Question 27.2.9 Which of the following is the most appropriate medication adjustment to make at this time?
A) Hydromorphone → scheduled controlled release morphine.
B) Hydromorphone → scheduled immediate release morphine.
C) Hydromorphone → scheduled controlled release morphine and immediate release morphine as needed.
D) Acetaminophen → immediate release morphine.
Answer 27.2.9 The correct answer is "C." A patient who has reached a stable dose of short-acting opiate, such as hydromorphone, should subsequently be switched to a long-acting opioid agent. An immediate release medication should be available for acute "breakthrough" pain. There is no reason to change the acetaminophen. Nortriptyline is sometimes useful as an adjuvant medication and is particularly helpful when treating neuropathic pain.

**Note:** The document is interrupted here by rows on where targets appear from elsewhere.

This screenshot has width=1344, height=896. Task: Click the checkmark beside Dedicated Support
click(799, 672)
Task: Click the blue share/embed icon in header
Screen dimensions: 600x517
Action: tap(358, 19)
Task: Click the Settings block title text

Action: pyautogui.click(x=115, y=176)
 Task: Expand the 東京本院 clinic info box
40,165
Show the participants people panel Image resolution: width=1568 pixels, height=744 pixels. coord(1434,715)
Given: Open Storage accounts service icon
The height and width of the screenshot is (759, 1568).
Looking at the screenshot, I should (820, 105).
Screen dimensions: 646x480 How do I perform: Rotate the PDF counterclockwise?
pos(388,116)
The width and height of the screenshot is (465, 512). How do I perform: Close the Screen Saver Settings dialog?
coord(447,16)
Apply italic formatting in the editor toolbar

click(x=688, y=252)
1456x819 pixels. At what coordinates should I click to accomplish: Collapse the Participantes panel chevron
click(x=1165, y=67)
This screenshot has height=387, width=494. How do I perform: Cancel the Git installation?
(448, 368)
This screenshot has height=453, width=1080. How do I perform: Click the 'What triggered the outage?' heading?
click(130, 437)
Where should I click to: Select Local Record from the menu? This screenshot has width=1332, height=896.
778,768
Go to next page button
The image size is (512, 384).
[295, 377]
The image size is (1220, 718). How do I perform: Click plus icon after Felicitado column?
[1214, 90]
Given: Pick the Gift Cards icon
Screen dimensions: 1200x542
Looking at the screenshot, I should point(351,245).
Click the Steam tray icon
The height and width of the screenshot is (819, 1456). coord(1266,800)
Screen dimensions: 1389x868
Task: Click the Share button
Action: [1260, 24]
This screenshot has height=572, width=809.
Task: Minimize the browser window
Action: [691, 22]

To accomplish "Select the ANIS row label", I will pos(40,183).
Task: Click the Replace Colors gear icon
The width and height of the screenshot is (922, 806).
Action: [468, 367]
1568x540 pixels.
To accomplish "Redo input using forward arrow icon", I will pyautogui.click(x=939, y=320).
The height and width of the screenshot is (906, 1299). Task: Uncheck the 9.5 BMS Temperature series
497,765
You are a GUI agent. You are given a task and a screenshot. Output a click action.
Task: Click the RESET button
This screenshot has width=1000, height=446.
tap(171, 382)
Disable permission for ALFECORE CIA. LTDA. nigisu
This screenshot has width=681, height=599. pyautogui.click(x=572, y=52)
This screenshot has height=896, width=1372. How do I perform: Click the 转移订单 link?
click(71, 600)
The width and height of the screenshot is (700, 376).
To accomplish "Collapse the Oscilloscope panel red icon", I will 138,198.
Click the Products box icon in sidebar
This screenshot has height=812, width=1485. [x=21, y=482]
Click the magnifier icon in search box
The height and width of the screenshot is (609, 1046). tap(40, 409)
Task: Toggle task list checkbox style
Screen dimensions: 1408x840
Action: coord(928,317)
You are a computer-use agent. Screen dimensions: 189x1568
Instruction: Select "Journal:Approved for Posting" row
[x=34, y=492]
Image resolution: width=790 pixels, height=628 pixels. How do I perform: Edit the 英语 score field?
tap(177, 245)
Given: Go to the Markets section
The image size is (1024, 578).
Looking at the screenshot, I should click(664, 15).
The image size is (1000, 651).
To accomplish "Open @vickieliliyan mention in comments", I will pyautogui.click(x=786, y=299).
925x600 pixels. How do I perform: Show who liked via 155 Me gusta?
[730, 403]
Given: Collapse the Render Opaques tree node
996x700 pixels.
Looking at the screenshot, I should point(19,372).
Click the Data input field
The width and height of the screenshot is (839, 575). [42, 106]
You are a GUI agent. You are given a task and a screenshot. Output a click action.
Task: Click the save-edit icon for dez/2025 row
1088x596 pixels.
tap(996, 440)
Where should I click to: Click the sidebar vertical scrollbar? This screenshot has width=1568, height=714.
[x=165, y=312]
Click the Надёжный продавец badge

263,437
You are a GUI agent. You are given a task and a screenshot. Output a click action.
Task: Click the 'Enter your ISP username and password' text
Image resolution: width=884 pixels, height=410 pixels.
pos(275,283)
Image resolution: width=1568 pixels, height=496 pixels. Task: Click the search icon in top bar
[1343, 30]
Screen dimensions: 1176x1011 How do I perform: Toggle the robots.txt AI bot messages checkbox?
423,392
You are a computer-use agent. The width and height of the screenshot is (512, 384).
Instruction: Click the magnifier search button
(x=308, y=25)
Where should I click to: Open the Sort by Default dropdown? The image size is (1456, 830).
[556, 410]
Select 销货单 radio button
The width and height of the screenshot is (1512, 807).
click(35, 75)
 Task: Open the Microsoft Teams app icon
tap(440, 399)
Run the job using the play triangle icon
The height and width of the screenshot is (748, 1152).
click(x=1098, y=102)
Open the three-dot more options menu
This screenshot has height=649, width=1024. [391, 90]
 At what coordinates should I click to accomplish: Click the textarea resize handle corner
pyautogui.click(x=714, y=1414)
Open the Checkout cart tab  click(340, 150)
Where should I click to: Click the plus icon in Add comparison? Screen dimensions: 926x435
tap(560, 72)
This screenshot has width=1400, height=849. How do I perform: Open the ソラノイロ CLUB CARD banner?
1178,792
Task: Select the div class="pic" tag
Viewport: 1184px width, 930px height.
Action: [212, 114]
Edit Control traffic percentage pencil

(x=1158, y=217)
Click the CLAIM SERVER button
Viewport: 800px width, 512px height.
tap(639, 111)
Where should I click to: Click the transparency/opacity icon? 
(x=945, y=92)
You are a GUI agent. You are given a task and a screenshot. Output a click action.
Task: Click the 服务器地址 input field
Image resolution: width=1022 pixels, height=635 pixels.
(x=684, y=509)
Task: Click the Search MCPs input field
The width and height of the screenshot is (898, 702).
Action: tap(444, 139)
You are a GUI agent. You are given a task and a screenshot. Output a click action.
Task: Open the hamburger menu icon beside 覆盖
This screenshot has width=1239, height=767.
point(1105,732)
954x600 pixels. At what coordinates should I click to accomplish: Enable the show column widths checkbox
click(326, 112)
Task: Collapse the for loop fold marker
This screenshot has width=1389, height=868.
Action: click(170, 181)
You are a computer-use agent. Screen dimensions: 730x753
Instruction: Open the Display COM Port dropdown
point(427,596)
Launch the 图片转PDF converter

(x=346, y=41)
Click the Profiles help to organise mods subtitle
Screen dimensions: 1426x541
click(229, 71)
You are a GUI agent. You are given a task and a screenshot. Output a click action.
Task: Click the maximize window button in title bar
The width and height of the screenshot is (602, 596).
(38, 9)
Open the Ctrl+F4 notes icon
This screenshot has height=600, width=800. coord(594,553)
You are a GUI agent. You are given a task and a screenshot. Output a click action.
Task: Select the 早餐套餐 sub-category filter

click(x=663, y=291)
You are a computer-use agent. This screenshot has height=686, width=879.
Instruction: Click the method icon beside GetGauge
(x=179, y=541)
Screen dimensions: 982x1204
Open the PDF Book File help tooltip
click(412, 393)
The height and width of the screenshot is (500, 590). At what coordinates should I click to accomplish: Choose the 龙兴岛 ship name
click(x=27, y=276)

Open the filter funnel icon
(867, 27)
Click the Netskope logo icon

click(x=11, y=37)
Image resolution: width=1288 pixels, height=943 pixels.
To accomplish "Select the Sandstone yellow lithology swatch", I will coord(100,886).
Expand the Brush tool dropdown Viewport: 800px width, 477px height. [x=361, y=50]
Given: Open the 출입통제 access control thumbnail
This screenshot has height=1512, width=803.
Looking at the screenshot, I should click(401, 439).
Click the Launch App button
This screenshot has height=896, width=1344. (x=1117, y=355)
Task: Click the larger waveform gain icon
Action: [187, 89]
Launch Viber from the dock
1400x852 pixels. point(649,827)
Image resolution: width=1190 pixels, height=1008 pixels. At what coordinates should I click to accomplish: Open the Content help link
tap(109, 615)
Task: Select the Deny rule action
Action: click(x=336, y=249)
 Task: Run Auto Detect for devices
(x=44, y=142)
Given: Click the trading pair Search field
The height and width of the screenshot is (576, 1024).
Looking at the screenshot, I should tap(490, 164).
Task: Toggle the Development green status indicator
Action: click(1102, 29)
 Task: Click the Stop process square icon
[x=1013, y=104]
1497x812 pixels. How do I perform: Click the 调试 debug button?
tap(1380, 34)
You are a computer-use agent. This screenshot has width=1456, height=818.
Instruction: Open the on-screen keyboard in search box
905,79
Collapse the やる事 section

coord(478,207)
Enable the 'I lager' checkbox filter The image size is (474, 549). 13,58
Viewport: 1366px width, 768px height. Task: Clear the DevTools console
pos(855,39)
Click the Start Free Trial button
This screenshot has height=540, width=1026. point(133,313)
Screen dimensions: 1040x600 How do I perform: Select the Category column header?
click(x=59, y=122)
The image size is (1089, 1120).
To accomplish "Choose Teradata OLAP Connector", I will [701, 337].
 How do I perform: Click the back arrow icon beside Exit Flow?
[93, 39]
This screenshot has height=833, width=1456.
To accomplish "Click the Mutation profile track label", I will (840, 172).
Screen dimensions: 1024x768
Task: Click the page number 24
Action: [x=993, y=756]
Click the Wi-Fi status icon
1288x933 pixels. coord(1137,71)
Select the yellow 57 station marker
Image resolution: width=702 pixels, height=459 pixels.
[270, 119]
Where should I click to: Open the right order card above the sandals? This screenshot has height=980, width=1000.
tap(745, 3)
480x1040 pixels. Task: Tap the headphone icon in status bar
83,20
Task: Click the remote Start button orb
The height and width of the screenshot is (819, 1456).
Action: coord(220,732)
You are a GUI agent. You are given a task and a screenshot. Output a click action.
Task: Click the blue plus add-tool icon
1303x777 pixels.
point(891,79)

The hospice nurse calls you. Your patient is at home and has become restless with slow respirations (6/min) along with paroxysmal coughing and gagging with a large amount of secretions.
Question 27.2.10 The following are all appropriate orders for this patient EXCEPT:
A) Obtain subcutaneous access through placement of a subcutaneous button or butterfly needle.
B) Lorazepam 1 to 2 mg PO or SL every hour PRN.
C) Glycopyrrolate 2 mg PO or SL every 4 hours PRN.
D) Midazolam 0.4 to 4 mg SC every hour PRN.
E) Naloxone 2 mg SC every 2 hours PRN.
Answer 27.2.10 The correct answer is "E." Naloxone is a potent opioid receptor antagonist. Although the sudden change in the patient's status could be partly due to opiate accumulation, the risks of naloxone antagonism are great and include severe pain, cardiac arrhythmias, and seizures (remember, you don't want that ghost haunting you). Withholding or reducing the next dose of opiates is a safer approach. A subcutaneous infusion pump ("A") may allow effective administration of medications and fluids in patients who cannot tolerate oral administration. The use of hydration at the end of life is controversial. Withholding fluids and nutrition has strong merit, but the evidence is not compelling enough to declare that fluid infusion is futile and possibly harmful in this setting. In addition, dehydration is a common cause of delirium at the end of life, and her confusion may improve with gentle hydration. It is more important to review the patient's goals and only administer fluids if consistent with her goals. Glycopyrrolate ("C") has been shown to decrease oral/pulmonary secretions that lead to the "death rattle" in the final days and hours of life. Such treatment benefits the patient and her grieving family and friends. "B" and "D" may also be useful. Benzodiazepines have the potential to reduce anxiety, agitation, and insomnia; however, any benzodiazepine can worsen confusion and cause delirium. Benzodiazepines with an extended half-life (e.g., diazepam and chlordiazepoxide) should generally be avoided because of the potential for toxic accumulation.
Objectives: Did you learn to…
Define major physiologic pain categories?
Describe the pharmacology of pain control?
Prescribe opiate pain medications and adjuvant therapies for pain?
Identify emotional, social, and spiritual symptoms and recognize how they can affect pain management?